Sydney, Wollongong and Central Coast residents have been banned from entering SA since a hard border was imposed on New Year’s Day, while South Australians returning home have had to do a 14-day quarantine on returning.

But South Australia’s Transition Committee today agreed to remove those restrictions, subject to the identification of no further cases of coronavirus in NSW.

From 12:01am on Sunday morning, anyone who has been in the Greater Sydney area since restrictions were imposed will be able to travel to South Australia and not have to quarantine.

But travellers who have been in Sydney, Wollongong or the Central Coast will still need to get tested.

“The obligation on them will be to submit to a PCR test on day one, five and 12 and after the day one test they are required to isolate until they get their PCR result,” SA Police Commissioner Grant Stevens said.

They will need to return a negative result on their day one test before being allowed out from quarantine.

Testing requirements on travellers from regional NSW will be removed.

Sydney arrivals who are currently serving their 14-day quarantine will be able to leave on Sunday morning but will need to submit to PCR tests.

Today’s decision came after NSW recorded no cases with an unidentified source in 12 days.

A Virgin Australia aeroplane lands at Adelaide Airport on December 20, 2020.(ABC News)

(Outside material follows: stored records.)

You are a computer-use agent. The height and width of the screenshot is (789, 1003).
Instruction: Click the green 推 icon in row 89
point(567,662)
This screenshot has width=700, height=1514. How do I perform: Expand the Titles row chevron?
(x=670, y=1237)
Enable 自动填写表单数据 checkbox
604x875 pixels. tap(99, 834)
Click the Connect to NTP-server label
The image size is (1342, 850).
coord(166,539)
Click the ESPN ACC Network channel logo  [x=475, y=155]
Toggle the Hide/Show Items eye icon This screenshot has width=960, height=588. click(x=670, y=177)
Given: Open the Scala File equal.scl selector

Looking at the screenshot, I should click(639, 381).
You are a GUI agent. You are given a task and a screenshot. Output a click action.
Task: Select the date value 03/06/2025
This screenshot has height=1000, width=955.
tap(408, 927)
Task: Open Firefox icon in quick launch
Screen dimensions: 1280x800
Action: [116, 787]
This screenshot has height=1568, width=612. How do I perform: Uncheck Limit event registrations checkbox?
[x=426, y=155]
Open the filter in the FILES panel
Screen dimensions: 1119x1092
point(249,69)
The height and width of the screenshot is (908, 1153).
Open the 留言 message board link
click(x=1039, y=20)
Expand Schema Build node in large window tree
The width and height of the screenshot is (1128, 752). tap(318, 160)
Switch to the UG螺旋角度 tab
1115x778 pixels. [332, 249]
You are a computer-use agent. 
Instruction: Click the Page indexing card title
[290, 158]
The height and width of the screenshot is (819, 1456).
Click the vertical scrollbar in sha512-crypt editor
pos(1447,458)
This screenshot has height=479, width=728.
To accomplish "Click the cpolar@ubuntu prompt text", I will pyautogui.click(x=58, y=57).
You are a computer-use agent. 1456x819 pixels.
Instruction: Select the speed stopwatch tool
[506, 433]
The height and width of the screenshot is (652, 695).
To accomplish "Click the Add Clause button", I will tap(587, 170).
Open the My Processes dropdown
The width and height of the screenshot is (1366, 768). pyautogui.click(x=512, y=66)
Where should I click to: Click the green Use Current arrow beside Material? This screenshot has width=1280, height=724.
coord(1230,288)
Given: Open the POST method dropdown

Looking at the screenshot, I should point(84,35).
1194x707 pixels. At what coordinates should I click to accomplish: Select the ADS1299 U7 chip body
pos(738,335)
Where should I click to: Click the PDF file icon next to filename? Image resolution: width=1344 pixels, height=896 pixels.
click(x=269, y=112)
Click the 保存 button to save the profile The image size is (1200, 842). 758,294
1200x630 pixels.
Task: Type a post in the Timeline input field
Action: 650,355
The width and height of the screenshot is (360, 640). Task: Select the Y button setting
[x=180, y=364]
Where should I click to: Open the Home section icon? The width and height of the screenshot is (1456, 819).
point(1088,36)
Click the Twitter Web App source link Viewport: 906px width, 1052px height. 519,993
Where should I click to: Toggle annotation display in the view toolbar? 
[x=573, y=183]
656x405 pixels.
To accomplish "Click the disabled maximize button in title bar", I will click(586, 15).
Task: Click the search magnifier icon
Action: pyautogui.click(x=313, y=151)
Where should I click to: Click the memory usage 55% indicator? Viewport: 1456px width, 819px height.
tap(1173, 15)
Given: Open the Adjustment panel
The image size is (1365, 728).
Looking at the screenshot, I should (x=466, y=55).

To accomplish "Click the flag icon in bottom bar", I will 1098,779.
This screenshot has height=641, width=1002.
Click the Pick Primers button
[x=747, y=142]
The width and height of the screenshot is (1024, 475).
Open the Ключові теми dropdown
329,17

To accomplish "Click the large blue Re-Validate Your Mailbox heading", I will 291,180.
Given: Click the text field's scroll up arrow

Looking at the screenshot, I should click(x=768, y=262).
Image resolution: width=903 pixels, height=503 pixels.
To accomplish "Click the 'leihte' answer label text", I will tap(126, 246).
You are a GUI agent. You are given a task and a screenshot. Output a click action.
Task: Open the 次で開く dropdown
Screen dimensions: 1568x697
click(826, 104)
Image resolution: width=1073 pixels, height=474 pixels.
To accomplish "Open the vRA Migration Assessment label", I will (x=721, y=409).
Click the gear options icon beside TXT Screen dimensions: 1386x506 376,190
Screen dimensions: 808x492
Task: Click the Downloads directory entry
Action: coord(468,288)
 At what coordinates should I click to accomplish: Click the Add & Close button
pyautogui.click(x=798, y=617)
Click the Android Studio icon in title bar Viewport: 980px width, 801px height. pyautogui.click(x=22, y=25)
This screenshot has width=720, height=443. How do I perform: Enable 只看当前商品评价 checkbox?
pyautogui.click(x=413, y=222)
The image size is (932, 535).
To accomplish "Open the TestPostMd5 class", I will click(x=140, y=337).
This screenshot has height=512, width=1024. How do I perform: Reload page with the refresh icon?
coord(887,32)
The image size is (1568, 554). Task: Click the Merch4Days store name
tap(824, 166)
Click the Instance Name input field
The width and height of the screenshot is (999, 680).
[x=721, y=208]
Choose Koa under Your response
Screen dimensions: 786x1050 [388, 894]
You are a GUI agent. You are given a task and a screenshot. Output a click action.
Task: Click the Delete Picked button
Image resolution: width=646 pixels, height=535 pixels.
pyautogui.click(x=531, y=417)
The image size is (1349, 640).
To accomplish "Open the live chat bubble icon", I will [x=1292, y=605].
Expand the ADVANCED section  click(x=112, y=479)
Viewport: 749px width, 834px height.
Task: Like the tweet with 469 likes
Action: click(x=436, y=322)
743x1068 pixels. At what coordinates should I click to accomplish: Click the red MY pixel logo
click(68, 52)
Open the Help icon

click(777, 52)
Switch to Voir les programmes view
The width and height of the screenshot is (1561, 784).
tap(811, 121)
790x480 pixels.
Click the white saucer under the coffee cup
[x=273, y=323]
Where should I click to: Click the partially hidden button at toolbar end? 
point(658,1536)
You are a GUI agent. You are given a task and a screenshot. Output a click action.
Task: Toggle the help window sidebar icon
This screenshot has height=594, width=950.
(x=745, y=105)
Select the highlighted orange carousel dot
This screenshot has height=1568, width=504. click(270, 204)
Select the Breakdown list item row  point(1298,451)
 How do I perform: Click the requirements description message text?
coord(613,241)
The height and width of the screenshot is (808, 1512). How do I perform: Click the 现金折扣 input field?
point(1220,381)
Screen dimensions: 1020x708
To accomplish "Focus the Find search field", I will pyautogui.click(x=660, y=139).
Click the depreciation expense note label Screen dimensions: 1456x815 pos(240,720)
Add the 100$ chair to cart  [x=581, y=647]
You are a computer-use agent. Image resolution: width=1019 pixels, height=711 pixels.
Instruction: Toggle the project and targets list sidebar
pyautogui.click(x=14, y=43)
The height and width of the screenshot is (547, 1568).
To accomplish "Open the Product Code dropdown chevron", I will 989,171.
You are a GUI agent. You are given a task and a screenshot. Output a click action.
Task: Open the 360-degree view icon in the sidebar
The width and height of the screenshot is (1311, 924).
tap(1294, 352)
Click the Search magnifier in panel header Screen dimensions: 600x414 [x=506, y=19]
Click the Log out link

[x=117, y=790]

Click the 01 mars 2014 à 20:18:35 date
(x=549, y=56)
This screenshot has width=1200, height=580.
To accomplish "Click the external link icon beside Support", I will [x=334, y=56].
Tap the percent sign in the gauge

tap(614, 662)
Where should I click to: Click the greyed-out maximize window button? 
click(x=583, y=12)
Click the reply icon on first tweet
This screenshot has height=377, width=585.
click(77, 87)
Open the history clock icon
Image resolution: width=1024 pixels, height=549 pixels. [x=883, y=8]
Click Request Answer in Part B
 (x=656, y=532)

Families and businesses hurt by restrictions

The police commissioner said the move was the “most reasonable step we think we can put in place” to allow “freedom of movement between NSW and South Australia”.

“So we’re trying to find that middle ground position where we’re protecting South Australians but enabling as much travel as possible between states and territories, so this is a good step forward.

“We’ll continue to monitor the situation in NSW and as soon as we can remove that PCR testing for Greater Sydney we’ll certainly do that.”

The travel restrictions were put in place on New Year’s Day in response to the coronavirus cluster on Sydney’s northern beaches.

Mr Stevens said South Australia’s COVID–19 transition committee would look at wastewater analysis from NSW and the number of community transmission cases to determine when to remove all testing requirements.

South Australia today recorded its seventh day with no new coronavirus cases, including in hotel quarantine.

A woman has her temperature checked at Adelaide Airport.(ABC News)

However, Deputy Chief Public Health Officer Michael Cusack urged people to continue to get tested.

“Even if you have the mildest symptoms at all, get tested,” Dr Cusack said.

Vaccine rollout on track

Meanwhile, Health Minister Stephen Wade said he remains confident the rollout of the COVID–19 vaccine in South Australia will not be affected by international supply delays.

South Australia is due to start distributing the Pfizer vaccine from mid-February, starting with vulnerable groups and frontline workers.

The rest of the public will be immunised from the middle of the year.

Mr Wade said he was aware of vaccine shortages overseas but that it was unlikely to affect domestic supply.

“The latest information I had is that there is no reason to revise our current schedules, which is we hope to be rolling out the first vaccines by mid to late February and, by October, we hope to have the whole population vaccinated,” he said.

South Australia has today recorded its highest-ever child-immunisation rate, at almost 95 per cent.

Mr Wade said that was a good sign that the uptake of the COVID–19 vaccine would also be high.

“These high immunisation rates have been delivered in the face of a wave of misinformation and conspiracy theories,” he said.

“I think what that shows is Australians are willing to hear the science, are willing to back the science.”